29 September 2011
At last I have returned from, Europe where I have been taking in the sights, warming in the sun and ogling at the marvels of old and gracious civilisation.
Northern Italy to be precise and it was a grand holiday.
Some little reflections rather than the photographs.
- So much of the education I received all that time ago prepared me to live in Europe far more adequately than it did prepare me for living in my home country. So it was a daily joy to make connection with something that had previously been brought to life by a teacher or a book in a different and more authentic setting. Of course learning in classrooms is authentic but in a different way. Marco Polo, Garibaldi, Verdi, and a whole lot more famous figures were recollected in context
- I thought I would be able to keep up with the RWC but I must report coverage is virtually non-existent. Even the Italian team seemed to receive scant attention. The English-speaking press focussed on reports about the European teams and the four Home Counties. The English-language International Herald Tribune (the international version of the New York Times gave it all one paragraph when the “government of New Zealand stepped in over elected Mayor Brown when etc etc…”

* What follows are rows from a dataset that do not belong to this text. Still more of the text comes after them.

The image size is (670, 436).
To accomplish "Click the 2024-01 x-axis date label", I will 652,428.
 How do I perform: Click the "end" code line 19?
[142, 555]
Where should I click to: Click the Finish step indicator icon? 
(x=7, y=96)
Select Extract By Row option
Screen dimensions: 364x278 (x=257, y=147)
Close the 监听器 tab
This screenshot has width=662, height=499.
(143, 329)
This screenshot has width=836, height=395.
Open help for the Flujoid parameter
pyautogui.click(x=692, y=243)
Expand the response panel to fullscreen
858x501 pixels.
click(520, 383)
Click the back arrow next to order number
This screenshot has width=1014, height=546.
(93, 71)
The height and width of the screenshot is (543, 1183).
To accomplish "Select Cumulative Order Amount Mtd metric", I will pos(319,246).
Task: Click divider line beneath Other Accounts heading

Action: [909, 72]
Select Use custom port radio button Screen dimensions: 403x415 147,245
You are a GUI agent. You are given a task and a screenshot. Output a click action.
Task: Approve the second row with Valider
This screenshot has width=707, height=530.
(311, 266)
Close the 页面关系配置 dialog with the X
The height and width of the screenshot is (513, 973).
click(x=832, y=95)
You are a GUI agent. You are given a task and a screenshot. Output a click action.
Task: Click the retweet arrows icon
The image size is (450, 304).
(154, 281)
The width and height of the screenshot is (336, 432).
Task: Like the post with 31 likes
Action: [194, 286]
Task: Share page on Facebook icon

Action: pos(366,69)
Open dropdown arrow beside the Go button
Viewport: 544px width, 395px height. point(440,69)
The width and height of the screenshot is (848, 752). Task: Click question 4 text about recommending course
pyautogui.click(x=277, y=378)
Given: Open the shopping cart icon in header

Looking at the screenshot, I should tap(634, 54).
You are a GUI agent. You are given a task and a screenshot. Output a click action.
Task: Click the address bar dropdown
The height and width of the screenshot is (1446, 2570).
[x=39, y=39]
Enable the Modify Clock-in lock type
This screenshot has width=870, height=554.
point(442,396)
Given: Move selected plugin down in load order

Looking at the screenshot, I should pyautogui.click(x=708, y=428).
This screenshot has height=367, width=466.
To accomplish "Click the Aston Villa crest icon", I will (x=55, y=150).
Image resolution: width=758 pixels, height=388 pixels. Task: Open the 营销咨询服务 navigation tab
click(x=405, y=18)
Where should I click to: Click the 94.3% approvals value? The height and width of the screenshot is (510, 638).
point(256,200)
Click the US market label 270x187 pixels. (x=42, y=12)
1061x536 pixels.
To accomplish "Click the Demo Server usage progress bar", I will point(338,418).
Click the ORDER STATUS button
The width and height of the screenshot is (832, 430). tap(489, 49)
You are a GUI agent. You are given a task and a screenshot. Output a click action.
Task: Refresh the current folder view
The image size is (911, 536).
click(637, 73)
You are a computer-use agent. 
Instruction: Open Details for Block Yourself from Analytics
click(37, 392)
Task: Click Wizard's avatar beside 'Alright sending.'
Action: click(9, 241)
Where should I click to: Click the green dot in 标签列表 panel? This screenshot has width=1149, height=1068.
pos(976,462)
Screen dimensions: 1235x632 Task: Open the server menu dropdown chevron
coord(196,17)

- Travelling with only an iPad as the device of choice was a dream. Wi-Fi is easily and effectively available and the range of iApps for travellers is so excellent that finding information or places or times was a breeze. This is the first time I have been out of New Zealand with only an iPad.
- Talking about the internet, one wonders if the travel industry isn’t pulling the wool over someone’s eyes when they talk-up the dangers of making bookings over the internet. Well, we did everything over the internet – travel bookings, hotel bookings, restaurant reviews and a whole plethora of information about places. Most useful were the interactive maps that identified where you were, where you wanted to go to and so on. Anyone with moderate internet skills would be most capable of doing the same and that includes I would guess most of the people we teach.
- Using the internet would allow people to be free of those groups – the brolly followers – that disgorge from cruise ships and gather seemingly always in the baking sun to listen to all the information about what they are standing in front of and wish they could jolly well get inside and out of the sun.
Was there much talk of education on the trip? Well not by us. The newspapers occasionally covered items and again, being unable to read Italian with any accuracy, these were most easily found in English-language international news. It is interesting what gets covered in this way.
- A full report was given of the marked increase in China of induced births as parents worked hard to deliver the infant into the world in such a timely manner before 1 August so that they were able to be delivered into school on 1 August so many appropriate years later at the earliest possible age. Thank goodness our little ones turn up when they are five – it is one of the treasures of education in New Zealand.
- There was quite a lot of coverage of school testing of students in the USA and not all of it supportive. One article was a thoughtful consideration of the extent to which testing was distorted when while purporting to be the testing of an individual student was subsequently used to measure the effectiveness of schools, the quality of the curriculum and the skill of the teacher.
- No wonder then that, as reported in another article, the testing services in the USA were reported to be increasingly uneasy about the amount of cheating that went on. No, not cheating by students, cheating by schools. It was reported that around half of the schools in Washington – it did not make clear whether this was state or DC – had been found to have cheated by altering schools on the test. This is evidenced by the “erasure” of incorrect answers which are replaced by correct answers. Oh dear. I wondered whether there was a chance that a student had rethought an answer and had wisely changed their mind. Apparently this was ruled out!
Finally I have to say what a pleasure it was to stop on the train at Reggio Emilia, the town which gave expression to a philosophy of early childhood education thought up by Loris Malaguzzi after the Second World War, which changed thinking about how little ones could be developed and how they could take responsibility for their learning. I thought of all my early childhood colleagues at that moment. Apart from that it looked pretty much like any other town in the region – from anywhere great ideas can spring.
It’s good to be home. We could well be the privileged generation, able to afford to travel while there is still sufficient fuel to take us and where a huge part of the earth’s surface remains friendly and welcoming. It is something to be treasured.